Trauer und Tränen Jesu
Den Abschluss und zugleich den Höhepunkt der Verkündigung am 5. Fastensonntag bildet die Lazaruserzählung. Sie steht geschrieben im Johannesevangelium Kapitel 11 Verse 1-45. Sie ist ganz sicher vielen Christen gut bekannt. Da sind die beiden Schwestern Marta und Maria und da ist Lazarus ihr Bruder, der krank ist und der stirbt. Und da ist Jesus, der mit Lazarus befreundet ist. Eine Freundschaft, die in dieser Erzählung von unterschiedlichen Seiten her mit keinem geringeren Wort als mit dem Wort „Liebe“ beschrieben und charakterisiert wird. Zunächst sandten die beiden Schwestern Jesus die Nachricht: „Herr, sieh: Der, den du liebst, er ist krank.“ Später, als Jesus am Grab seines toten Freundes steht, da sagten dann die Juden über Jesus und seine Freundschaft zu Lazarus: „Seht, wie lieb er ihn hatte!“ Sie sagten dies, weil sie Jesus weinen sahen.
Tränen und Trauer, innerste Erregung und Erschütterung gehören hier zu Jesus, zu seinem Wesen und Charakter, kennzeichnen seine Existenz. Das ist die eine Seite Jesu in dieser Erzählung.
Die andere Seite des Wesens Jesu kulminiert hier in einem sogenannten „Ich bin Wort“, das Jesu über sich selbst spricht, – ein Wort – das wir alle gut kennen. Es ist das „Ich bin Wort“ des Herrn, das Eingang gefunden hat in die Totenliturgie der Katholischen Kirche und das am Grab gesprochen wird beim Herunterlassen des Sarges. Jesus spricht dabei zu Marta: „Ich bin die Auferstehung und das Leben.
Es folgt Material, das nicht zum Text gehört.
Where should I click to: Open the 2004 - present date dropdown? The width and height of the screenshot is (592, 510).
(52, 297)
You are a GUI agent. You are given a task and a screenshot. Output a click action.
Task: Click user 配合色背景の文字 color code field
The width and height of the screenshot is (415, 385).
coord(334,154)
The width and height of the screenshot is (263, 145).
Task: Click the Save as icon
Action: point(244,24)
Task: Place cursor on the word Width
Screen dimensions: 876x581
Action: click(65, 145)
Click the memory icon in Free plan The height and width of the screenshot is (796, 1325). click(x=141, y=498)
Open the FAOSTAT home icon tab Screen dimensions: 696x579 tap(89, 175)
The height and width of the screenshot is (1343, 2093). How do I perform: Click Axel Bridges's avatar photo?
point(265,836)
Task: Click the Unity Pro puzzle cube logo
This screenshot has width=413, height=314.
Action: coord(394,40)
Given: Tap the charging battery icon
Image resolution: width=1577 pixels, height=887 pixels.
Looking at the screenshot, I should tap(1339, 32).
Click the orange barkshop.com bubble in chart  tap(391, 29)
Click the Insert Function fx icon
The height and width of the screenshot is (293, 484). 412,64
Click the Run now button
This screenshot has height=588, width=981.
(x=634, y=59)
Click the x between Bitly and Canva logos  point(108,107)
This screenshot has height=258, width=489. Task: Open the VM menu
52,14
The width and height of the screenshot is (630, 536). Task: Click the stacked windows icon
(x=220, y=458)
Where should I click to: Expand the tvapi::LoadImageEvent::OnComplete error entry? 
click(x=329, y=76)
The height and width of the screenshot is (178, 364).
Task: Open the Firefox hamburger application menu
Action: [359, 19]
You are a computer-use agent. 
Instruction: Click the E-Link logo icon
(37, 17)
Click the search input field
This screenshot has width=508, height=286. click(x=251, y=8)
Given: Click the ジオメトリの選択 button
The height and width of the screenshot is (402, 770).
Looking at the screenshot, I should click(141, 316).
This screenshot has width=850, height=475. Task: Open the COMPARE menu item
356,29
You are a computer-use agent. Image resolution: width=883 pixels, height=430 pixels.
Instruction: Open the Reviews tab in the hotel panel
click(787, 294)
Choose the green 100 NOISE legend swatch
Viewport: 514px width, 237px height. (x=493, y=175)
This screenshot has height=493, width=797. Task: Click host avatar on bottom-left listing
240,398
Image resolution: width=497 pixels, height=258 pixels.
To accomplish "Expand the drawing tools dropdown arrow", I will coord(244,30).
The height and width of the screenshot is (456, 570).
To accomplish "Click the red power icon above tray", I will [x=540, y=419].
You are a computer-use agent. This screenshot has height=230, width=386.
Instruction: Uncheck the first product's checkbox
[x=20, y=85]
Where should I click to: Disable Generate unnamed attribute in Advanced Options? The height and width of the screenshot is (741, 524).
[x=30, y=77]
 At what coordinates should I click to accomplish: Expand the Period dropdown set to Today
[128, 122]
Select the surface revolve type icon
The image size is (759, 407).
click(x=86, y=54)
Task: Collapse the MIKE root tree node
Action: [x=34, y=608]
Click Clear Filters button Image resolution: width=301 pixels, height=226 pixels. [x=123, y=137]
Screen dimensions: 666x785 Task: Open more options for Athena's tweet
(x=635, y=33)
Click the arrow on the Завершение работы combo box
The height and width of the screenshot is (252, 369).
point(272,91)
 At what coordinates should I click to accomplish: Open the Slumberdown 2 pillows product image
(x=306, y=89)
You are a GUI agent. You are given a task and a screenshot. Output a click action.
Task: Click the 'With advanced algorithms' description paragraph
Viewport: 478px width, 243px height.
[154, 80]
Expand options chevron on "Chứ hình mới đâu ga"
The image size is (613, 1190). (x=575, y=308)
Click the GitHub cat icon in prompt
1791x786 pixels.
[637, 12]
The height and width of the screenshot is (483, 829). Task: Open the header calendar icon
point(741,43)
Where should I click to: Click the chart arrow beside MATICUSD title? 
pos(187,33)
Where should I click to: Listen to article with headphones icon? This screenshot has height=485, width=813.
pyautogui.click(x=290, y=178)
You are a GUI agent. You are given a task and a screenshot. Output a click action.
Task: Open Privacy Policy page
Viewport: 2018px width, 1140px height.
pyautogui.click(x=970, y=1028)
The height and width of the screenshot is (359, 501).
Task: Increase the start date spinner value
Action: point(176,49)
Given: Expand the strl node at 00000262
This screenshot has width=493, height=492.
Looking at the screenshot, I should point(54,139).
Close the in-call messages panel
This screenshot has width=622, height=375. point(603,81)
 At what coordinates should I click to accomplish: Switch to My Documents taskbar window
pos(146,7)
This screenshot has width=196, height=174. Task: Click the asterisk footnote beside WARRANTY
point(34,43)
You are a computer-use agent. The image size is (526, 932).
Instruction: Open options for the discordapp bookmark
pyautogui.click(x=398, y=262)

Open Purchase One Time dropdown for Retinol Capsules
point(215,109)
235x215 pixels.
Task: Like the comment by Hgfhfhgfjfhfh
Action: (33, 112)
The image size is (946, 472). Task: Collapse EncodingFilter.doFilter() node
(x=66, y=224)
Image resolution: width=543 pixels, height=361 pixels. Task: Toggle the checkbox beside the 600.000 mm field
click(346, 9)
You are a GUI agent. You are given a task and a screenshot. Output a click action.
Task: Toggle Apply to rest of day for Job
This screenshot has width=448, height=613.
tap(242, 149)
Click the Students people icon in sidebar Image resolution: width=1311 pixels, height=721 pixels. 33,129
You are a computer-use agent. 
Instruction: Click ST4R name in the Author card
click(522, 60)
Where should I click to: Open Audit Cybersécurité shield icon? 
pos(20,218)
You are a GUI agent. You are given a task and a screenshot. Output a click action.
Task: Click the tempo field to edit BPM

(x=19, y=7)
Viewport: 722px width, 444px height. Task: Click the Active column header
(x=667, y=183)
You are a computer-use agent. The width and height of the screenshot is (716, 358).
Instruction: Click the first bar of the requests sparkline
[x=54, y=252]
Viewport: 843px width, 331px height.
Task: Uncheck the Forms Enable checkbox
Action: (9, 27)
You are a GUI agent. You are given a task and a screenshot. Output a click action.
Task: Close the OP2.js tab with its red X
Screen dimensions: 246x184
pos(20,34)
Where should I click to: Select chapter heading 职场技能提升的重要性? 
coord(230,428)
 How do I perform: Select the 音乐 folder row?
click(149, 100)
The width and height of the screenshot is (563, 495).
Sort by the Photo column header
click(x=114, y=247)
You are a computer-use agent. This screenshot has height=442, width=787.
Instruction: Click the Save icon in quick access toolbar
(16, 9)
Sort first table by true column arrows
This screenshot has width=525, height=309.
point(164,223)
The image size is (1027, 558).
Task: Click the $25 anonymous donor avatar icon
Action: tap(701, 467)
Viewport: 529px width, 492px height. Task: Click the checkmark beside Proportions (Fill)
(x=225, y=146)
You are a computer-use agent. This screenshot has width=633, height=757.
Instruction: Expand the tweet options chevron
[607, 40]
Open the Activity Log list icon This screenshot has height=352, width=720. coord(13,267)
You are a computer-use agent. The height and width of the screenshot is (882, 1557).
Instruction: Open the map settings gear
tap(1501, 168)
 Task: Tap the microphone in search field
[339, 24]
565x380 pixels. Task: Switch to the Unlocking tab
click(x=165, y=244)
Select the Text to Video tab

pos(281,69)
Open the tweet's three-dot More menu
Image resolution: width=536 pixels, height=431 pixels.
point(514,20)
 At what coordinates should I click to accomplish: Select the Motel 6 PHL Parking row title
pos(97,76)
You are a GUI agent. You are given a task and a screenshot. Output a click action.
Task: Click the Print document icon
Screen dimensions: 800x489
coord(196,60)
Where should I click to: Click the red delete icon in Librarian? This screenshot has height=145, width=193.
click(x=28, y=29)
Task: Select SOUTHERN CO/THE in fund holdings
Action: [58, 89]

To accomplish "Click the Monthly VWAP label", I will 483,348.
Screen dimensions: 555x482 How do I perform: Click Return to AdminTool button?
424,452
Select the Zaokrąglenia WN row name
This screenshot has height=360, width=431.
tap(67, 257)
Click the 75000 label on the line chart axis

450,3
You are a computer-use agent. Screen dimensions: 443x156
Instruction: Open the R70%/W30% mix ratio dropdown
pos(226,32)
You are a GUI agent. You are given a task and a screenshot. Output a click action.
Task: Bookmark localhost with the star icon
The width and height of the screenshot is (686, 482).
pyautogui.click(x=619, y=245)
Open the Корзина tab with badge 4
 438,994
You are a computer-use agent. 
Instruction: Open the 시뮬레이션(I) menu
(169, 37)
Wer an mich glaubt, wird leben, auch wenn er stirbt, und jeder, der lebt und an mich glaubt, wird auf ewig nicht sterben.“
Zwei so völlig verschiedene und scheinbar so weit voneinander entfernte Seiten wohnen in diesem einen Jesus von Nazareth ganz nah und doch auch unvermischt beieinander: Unerschütterliche Zuversicht, Lebensfülle, Kraft und Glaube an Gott und dessen Macht wie auch an das eigene Vermögen auf der einen Seite und tiefe Trauer, ehrliche Tränen, innerste Erschütterung wie Erregung auf der anderen Seite. Beide Seiten kommen sich so nah in dieser so tiefgründigen Erzählung. Es sind keine Jahre, die zwischen diesen beiden so unterschiedlichen Seiten liegen, sondern es sind nur kurze Momente, es ist nur ein Moment. Es ist ein Bild dafür, dass sie untrennbar zusammengehören zu diesem Jesus und dass die eine Seite nicht ohne die andere gedacht und betrachtet werden kann. Tod und Auferstehung gehören zum Wesen und zur Existenz dieses Jesus. Sie bilden in einer unüberbietbaren Einheit, Nähe wie Unvermischtheit und Klarheit den für uns Menschen so erlösenden Charakter dieses Jesus. Aufgrund dieses Charakters nennen wir Jesus den Christus, den Gesalbten wie Gesandten Gottes.
Im Hebräerbrief wird Jesus deshalb auch der treue und barmherzige Hohepriester genannt. Treu, weil gläubig und ganz Gott zugeneigt und auf Gott hörend; Barmherzig, weil er mit uns Menschen mitfühlen kann, mit all unseren Schwächen und unserer Schwachheit des Glaubens, mit unserer Trauer wie Erschütterung im Angesicht des Todes, weil er selbst geweint und getrauert hat.
Tränen und Trauer gehören zum menschlichen Leben und Tränen und Trauer gehören zum Leben dieses Jesus, der Gottes Sohn ist und die Auferstehung und das Leben.
Das werden wir bald wieder betrachten und feiern, wenn die heiligen Tage kommen und da sind, die Kar- und Ostertage. Vielleicht werden wir in diesem Jahr dieses österliche Geheimnis unseres Glaubens noch tiefer erfassen, angesichts der aktuellen Situation. Auch und gerade dann, wenn die Mit-Feier und die Teilnahme an diesem Gottesdienst, an diesem Dienst, den uns Gott ein für allemal erwiesen hat und immer noch erweisen tut, möglicherweise so anders aussehen wird und daherkommt, als wir es sonst gewohnt sind.
Lasst uns also mit froher Hingabe dem Osterfest entgegeneilen trotz und in allem, was gerade geschieht und lasst uns auch trauern und weinen, ehrliche Tränen vergießen, wie es dieser sympathische Jesus getan hat am Grab seines Freundes Lazarus.